Le Pérou enfermé dans la spirale infernale des variants

Un habitant de Lima reçoit une dose de Pfizer-BioNTech, le 23 mars 2021. © REUTERS - SEBASTIAN CASTANEDA Un habitant de Lima reçoit une dose de Pfizer-BioNTech, le 23 mars 2021.

Le variant brésilien se répand de façon inquiétante dans toute l'Amérique latine. Au Pérou, le premier cas d’infection de ce variant a été détecté en février dans la région de Loreto, à la frontière brésilienne. Depuis, il s'est propagé à grande vitesse dans tout le pays, et jusqu’à Lima, où il représente près de la moitié des nouveaux cas. Ce qui a de graves conséquences pour les malades et le système de santé péruvien déjà fragilisé.

Avec notre correspondante à Lima, Wyloën Munhoz-Boillot

Depuis plusieurs semaines, l’hôpital San Isidro Labrador, réservé aux patients Covid et situé dans le quartier d’Ate, à l’est de Lima, est complètement débordé.

« Tous nos lits d’hospitalisation et de soins intensifs sont pleins. On doit accueillir les patients sur des fauteuils roulants et des brancards », témoigne le Dr Luis Palomino.
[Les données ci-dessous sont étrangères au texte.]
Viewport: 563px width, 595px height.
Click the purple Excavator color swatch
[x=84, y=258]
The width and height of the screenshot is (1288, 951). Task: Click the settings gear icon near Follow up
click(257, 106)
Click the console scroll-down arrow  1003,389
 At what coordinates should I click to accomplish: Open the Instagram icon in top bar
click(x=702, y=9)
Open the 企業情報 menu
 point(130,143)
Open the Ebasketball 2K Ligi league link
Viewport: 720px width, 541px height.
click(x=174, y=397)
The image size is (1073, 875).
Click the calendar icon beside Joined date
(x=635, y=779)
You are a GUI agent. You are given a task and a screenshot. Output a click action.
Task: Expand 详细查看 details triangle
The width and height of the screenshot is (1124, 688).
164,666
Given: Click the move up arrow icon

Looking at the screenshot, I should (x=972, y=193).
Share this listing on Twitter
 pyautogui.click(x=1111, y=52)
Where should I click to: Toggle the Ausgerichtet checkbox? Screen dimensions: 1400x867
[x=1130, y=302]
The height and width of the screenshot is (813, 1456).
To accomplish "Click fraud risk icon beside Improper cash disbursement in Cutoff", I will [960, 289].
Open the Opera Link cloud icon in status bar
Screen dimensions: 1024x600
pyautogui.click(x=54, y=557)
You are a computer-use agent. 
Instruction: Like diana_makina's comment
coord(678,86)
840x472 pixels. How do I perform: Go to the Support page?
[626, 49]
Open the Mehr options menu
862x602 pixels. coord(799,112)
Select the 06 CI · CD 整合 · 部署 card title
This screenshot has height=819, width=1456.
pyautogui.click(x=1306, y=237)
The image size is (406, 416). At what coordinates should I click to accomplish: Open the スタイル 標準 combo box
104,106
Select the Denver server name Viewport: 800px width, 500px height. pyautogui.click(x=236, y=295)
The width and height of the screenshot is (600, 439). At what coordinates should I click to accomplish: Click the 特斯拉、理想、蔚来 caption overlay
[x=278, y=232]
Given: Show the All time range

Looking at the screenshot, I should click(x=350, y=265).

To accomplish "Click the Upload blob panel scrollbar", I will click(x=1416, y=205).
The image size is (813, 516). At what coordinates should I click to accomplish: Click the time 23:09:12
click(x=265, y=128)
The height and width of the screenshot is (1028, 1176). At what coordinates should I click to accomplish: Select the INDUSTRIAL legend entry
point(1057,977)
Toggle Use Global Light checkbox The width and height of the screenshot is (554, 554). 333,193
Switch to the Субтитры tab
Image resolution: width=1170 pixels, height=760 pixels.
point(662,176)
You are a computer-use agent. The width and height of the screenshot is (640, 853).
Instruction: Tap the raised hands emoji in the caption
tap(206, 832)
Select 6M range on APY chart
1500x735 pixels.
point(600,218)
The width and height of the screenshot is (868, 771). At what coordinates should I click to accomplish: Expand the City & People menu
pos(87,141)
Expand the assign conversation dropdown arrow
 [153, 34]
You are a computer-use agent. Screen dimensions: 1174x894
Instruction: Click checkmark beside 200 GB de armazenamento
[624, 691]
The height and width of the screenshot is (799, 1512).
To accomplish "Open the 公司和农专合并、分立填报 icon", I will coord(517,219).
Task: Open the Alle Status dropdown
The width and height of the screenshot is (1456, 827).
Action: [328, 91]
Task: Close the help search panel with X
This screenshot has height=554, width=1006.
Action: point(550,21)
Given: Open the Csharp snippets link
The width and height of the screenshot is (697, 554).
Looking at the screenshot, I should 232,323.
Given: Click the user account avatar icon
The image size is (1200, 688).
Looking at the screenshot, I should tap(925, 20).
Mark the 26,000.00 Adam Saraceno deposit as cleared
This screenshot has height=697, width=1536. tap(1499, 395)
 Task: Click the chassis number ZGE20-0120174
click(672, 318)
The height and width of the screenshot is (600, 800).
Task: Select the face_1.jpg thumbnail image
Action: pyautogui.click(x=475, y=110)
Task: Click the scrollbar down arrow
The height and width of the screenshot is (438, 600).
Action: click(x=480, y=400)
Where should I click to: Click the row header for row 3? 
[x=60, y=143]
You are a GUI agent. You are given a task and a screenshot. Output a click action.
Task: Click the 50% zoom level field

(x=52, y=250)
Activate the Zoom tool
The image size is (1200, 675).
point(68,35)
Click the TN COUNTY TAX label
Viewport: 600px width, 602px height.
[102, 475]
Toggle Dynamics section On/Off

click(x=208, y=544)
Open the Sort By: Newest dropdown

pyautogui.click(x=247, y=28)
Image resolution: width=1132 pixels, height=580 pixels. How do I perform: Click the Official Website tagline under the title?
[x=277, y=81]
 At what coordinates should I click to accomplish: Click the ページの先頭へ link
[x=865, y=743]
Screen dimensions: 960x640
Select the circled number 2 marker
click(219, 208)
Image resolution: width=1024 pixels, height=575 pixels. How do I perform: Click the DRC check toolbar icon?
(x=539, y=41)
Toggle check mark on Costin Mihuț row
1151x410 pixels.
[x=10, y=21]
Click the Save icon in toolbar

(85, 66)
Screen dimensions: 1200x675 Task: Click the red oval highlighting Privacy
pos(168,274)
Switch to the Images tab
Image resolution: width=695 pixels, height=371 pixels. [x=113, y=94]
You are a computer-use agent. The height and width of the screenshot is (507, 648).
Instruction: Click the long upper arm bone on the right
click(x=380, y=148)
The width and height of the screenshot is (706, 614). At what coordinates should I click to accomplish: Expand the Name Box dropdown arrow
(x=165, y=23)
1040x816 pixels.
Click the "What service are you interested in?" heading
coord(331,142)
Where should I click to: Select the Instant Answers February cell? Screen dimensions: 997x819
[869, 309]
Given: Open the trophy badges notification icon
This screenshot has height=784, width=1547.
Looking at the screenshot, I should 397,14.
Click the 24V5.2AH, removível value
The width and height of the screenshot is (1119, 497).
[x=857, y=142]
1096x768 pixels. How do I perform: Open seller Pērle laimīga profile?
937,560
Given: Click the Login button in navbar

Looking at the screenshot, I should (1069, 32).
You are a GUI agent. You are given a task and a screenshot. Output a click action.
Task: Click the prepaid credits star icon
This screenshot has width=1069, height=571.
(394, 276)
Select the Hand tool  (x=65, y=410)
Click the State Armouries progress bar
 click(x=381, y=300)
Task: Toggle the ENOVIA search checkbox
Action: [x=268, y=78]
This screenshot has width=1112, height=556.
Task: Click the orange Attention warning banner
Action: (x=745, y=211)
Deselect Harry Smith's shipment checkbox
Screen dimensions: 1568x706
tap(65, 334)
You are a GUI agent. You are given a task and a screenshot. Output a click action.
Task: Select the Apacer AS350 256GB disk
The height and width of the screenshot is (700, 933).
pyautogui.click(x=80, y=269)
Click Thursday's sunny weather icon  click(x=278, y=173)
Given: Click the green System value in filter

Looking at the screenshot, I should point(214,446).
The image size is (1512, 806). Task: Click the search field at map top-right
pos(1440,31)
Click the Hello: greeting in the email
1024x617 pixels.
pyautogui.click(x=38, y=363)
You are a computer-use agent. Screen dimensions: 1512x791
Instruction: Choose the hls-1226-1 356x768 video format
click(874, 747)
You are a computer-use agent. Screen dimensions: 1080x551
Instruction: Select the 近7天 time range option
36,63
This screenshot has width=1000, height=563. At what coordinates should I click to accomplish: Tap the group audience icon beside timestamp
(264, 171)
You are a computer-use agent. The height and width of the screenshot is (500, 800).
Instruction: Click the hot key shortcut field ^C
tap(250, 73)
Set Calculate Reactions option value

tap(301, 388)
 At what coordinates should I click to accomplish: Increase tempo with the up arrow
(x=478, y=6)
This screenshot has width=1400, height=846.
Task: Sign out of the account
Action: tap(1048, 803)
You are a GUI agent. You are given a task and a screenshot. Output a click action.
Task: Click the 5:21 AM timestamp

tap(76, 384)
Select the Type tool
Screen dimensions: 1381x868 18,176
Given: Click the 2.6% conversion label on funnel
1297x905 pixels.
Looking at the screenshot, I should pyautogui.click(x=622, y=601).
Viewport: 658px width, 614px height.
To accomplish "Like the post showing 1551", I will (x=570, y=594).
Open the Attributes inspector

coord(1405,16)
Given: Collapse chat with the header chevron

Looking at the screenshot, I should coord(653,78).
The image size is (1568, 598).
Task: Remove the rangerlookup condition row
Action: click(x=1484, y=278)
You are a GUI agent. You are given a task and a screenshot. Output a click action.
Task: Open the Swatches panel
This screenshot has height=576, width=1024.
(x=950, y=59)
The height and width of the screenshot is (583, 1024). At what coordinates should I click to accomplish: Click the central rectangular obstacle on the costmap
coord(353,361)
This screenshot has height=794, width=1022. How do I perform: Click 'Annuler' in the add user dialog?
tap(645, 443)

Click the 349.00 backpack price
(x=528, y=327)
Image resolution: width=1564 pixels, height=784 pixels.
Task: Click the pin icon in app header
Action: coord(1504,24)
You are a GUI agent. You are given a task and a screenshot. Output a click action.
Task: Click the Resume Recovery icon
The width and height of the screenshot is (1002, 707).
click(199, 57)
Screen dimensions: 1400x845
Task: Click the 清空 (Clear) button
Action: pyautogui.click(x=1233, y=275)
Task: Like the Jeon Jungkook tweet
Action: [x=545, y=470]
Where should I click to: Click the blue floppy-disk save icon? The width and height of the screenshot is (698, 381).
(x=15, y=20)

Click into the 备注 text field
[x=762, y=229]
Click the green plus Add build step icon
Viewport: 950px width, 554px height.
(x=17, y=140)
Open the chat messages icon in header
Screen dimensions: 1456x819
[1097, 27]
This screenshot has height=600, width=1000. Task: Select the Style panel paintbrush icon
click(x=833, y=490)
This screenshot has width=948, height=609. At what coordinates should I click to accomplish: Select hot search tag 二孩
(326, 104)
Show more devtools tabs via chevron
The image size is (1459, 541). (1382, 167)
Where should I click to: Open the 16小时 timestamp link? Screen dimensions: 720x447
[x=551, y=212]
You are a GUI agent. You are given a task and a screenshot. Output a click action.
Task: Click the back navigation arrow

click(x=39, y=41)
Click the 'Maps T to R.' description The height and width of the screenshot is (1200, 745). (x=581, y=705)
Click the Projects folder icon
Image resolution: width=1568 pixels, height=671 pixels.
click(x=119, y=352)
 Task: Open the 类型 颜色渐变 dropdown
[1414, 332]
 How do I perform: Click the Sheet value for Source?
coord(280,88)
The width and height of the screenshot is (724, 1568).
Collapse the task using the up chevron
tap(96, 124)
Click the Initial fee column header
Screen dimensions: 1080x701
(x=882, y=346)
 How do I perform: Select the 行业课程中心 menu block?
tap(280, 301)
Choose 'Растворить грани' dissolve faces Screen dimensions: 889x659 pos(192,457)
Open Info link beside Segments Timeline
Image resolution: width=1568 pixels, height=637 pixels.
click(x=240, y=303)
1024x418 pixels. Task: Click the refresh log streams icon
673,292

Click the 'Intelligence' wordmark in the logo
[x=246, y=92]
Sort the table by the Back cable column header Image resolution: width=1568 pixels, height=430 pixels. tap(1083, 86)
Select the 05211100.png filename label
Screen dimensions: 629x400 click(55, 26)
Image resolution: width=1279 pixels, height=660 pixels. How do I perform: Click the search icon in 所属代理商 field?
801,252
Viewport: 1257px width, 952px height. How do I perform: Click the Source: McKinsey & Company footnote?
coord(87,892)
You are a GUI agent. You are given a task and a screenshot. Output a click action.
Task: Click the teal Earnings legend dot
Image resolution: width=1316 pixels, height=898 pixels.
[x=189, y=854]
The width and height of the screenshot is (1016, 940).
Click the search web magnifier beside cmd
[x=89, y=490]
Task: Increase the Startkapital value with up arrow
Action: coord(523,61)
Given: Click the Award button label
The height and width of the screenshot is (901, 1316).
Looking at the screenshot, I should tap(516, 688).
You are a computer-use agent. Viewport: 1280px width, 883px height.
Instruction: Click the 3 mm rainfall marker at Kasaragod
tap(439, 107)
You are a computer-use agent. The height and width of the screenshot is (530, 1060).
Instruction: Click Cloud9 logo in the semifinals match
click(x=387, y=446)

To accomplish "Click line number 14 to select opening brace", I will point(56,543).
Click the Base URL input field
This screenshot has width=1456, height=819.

La faute au variant brésilien qui représente en moyenne 40 % des nouveaux cas de coronavirus à Lima et jusqu’à 60 % dans ce quartier populaire où il fait des ravages.

« On a des familles entières infectées. On voit arriver des gens plus jeunes que lors de la première vague. Des patients de 26, 30, ou 35 ans dans des états graves qu’on doit placer sous assistance respiratoire en soins intensifs. Et certains de ces jeunes meurent. »

Dans la plupart des cas, il s’agit de réinfections, c’est-à-dire de personnes qui ont déjà eu le Covid et en ont guéri. C’est l’un des traits caractéristiques du variant brésilien qui a envahi le Pérou ces dernières semaines et qui inquiète les spécialistes. Comme l’infectiologue Juan Celis.

« Il y a énormément de patients infectés lors de la première vague qui sont à nouveaux contaminés. On sait aussi que ce variant est plus contagieux parce qu’il a une charge virale dix fois plus élevée. C’est terrible parce que entre la possibilité de réinfections et une plus grande contagiosité, le nombre de cas augmente plus rapidement et avec lui le nombre de patients hospitalisés. Ce qui fait que le système de santé sature. »

Pour tenter d’endiguer le phénomène, les autorités sanitaires péruviennes recommandent à la population de porter deux masques. Par ailleurs, le gouvernement vient de prolonger pour au moins deux semaines la suspension des vols en provenance du Brésil.